Associate/Sr. Associate QA

Posted 03 June 2021
Salary Up to £0.00 per annum
LocationThousand Oaks
Job type Permanent
Discipline Life Sciences
ReferenceBBBH118553_1622759421
Contact NameBecky Krage

Job description


About Capsida Biotherapeutics Therapeutics

We are a fully integrated AAV engineering and gene therapy company poised to create the next generation of innovative genetic therapies, with life-changing potential for patients with grievous unmet medical needs.
We leverage our proprietary high-throughput AAV engineering platform to create viral vectors with cell-type and tissue level specificity, overcoming many of the biological limitations of early gene therapy efforts. Combined with our in-house preclinical and manufacturing expertise, we are positioned to create the next generation of AAV delivered gene therapies, dramatically changing the lives of patients.

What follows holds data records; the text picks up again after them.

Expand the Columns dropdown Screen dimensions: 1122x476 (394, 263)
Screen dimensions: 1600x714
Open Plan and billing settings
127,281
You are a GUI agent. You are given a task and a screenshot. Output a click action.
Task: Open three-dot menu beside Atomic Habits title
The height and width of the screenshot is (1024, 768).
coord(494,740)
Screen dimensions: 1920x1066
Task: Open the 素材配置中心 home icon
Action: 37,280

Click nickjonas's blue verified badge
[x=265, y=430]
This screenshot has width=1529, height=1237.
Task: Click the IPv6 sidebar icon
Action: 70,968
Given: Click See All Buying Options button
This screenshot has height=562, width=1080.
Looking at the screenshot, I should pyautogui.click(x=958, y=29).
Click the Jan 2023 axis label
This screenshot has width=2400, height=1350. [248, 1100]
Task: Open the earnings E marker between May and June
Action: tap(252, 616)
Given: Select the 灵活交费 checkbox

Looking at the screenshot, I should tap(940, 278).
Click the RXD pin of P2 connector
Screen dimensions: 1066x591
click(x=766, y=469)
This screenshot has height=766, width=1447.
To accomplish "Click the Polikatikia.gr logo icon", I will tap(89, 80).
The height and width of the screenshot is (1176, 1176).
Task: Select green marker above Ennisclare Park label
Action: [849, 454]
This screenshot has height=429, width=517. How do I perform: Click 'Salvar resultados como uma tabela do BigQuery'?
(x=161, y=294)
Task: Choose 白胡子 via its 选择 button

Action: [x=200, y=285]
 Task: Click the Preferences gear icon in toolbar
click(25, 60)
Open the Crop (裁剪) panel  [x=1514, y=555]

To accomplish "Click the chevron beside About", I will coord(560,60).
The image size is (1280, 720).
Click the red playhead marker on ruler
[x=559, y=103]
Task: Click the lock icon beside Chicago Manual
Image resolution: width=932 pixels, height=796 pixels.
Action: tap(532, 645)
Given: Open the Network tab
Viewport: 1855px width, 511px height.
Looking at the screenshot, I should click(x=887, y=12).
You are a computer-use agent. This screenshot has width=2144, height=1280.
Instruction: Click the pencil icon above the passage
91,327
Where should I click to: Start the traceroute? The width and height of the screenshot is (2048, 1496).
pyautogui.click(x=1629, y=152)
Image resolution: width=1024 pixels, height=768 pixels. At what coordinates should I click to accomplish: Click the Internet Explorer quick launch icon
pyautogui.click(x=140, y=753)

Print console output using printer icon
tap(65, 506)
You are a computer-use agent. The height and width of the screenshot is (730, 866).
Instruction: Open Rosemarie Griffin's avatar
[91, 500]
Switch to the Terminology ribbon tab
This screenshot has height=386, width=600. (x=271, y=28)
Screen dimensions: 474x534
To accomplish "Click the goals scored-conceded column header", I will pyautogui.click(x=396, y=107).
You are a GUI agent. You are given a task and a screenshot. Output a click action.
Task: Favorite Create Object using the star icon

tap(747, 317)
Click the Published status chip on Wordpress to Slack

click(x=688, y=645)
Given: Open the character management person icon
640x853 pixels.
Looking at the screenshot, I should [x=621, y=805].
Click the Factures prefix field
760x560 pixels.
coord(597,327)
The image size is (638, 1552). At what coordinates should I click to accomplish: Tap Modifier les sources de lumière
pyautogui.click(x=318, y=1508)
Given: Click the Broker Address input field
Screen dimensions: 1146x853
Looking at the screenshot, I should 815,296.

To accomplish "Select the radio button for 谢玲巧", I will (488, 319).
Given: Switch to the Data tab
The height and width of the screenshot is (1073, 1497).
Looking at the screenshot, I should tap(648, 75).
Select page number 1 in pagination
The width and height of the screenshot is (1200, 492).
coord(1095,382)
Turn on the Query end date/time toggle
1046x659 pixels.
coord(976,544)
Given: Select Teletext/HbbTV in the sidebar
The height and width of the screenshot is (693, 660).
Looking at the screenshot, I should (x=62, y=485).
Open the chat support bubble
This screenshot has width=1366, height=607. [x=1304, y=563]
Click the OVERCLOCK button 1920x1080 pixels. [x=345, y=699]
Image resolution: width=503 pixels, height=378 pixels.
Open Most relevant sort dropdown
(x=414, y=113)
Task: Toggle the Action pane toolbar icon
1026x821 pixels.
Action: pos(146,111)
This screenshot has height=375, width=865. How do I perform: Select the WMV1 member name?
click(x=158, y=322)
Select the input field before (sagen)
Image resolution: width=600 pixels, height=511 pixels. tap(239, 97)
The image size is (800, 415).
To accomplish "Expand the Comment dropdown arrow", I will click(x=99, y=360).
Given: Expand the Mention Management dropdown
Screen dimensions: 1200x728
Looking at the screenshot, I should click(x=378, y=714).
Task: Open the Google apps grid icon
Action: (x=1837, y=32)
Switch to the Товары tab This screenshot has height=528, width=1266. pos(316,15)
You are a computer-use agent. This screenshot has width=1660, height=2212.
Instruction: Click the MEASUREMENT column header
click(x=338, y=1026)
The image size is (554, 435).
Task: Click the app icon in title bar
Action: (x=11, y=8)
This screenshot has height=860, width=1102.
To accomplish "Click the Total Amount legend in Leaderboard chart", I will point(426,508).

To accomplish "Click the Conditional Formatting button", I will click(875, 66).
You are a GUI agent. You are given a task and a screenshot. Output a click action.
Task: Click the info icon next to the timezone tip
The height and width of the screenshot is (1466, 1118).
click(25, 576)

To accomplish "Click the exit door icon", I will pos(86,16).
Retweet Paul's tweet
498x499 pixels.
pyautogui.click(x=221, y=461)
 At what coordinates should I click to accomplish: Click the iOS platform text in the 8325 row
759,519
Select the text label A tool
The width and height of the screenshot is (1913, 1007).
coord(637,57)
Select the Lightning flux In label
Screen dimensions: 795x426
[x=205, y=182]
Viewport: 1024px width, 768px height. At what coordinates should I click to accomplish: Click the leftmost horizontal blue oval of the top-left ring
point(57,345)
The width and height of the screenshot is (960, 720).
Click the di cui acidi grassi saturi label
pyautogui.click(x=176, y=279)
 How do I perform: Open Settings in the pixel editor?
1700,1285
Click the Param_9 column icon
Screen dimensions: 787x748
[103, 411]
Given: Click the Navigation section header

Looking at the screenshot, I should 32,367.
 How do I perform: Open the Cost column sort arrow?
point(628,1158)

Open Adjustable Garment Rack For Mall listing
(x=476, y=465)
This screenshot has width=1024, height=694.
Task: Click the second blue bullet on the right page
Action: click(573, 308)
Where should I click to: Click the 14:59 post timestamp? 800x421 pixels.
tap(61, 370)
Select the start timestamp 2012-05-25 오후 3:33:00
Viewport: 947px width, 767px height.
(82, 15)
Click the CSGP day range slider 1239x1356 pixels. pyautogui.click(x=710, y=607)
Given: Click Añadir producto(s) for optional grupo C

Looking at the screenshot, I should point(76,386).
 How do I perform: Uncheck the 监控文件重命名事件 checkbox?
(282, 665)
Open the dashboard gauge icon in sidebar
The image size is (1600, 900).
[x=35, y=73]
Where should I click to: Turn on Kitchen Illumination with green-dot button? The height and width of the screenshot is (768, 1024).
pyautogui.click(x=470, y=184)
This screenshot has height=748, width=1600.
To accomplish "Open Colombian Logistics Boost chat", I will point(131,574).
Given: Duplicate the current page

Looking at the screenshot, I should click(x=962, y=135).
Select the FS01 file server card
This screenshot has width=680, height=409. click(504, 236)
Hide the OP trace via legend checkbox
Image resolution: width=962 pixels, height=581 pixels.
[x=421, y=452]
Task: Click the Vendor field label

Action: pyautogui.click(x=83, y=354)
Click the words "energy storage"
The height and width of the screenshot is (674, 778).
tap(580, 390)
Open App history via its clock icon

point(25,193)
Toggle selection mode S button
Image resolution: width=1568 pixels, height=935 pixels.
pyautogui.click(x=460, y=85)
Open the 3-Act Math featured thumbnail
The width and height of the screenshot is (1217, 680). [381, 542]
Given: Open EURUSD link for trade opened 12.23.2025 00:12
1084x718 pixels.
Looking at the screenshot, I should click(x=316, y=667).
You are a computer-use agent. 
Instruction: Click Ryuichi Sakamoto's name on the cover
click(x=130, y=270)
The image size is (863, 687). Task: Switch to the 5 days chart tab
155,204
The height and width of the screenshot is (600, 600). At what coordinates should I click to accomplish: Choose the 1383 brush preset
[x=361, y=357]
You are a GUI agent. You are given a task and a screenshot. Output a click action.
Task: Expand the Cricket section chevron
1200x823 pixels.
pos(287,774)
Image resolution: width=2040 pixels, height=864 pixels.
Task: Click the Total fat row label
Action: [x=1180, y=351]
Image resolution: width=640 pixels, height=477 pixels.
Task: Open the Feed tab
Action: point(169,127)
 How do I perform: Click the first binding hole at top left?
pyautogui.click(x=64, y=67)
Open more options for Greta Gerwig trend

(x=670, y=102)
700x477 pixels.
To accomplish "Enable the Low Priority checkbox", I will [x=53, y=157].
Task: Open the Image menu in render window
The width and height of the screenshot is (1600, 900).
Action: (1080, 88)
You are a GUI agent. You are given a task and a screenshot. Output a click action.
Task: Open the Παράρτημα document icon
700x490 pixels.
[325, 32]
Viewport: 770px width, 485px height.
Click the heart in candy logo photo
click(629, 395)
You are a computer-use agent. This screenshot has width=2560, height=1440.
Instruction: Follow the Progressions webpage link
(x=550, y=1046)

We are founded on the idea that diverse backgrounds and skill sets combine to create an environment that stimulates innovation and creativity, enabling us to grow into a leader in the AAV gene therapy space. Our leadership team is comprised of the scientific founders that developed the underlying intellectual property, and experienced industry veterans with a track record for bringing transformative drugs to market. Together with our partners, we will combine next generation engineered capsids with cutting edge gene editing and delivery modalities to bring novel medicines to patients that need them. Our research and development labs, offices, and manufacturing space are located in Thousand Oaks, CA.

The Role
The Associate/Senior Associate, Quality Assurance will be primarily responsible for the creation, implementation, and assessment of quality systems, procedures, and records to support compliant GMP operations. Responsibilities include ensuring adherence to agency regulations (GxP) and guidance (ICHQ), industry best practices, local regulations, and internal policies and procedures. This position works closely with Supply Chain, Manufacturing, Facilities, Document/Data Management, and other GxP supporting functions to ensure compliance. This position will be based in Thousand Oaks, CA.

Responsibilities

  • Author, review, and approve controlled documents for the Quality organization and other GMP functional areas including SOP's, material specifications, validation protocols, and reports
  • Perform review and approval of clinical production batch records
  • Author, review, and approve Quality System records including Deviation, CAPA, and Change Control records including associated root cause and impact assessments
  • Define, track, trend, and report quality metrics to management
  • Inspect and release GMP raw materials and components against approved specifications
  • Provide hands on QA support and oversight to internal staff and suppliers/contractors to ensure compliance to SOPs and relevant Good Regulated Practice (GxP) requirements
  • Assist in the preparation and hosting of regulatory (e.g. FDA, EMA, DHHS, etc.) inspections, as necessary
  • Support supplier qualification activities as needed
  • Serve as back-up for document management
  • Maintain QA archive


Requirements

  • Bachelor's degree in a related scientific or technical discipline with 2+ years of hands-on experience in a QA function in a biotechnology manufacturing facility
  • Knowledge of U.S. and international regulatory standards and guidelines
  • Successful history working in a fast-paced team environment, meeting deadlines, and prioritization of work from multiple projects
  • Highly organized with excellent analytical and critical thinking
  • Excellent oral and written communication skills
  • Collaborative mindset, experience working as part of a larger group to achieve scientific goals
  • Excellent problem-solving skills and experience with root cause investigations and CAPA determination
  • Physical Requirements: Able to frequently lift, carry or move, and position objects weighing up to 30 pounds. Able to bend, stoop and crouch to inspect materials or place labels. Consistently able to move about to coordinate work
  • Thrive in a dynamic and fast-paced work environment


Preferred Qualifications

  • 5 years of experience in a pharmaceutical or biotechnology setting
  • Familiarity with small company start-up
  • Experience in a small company, start-up, and high growth, fast-paced environment


All qualified applicants will receive consideration for employment without regard to race, sex, color, religion, sexual orientation, gender identity, national origin, protected veteran status, or on the basis of disability.

Compensation and Benefits

The well-being of our employees and their families is of the highest importance. As such, we offer a competitive salary and exceptional benefits, including generous stock options, medical, dental, vision, disability, life insurance, and significant PTO.

We are an equal opportunity employer. All applicants will be considered for employment without attention to age, race, color, religion, sexual orientation, gender identity, national origin, veteran or disability status, or any classification protected by federal, state, or local laws.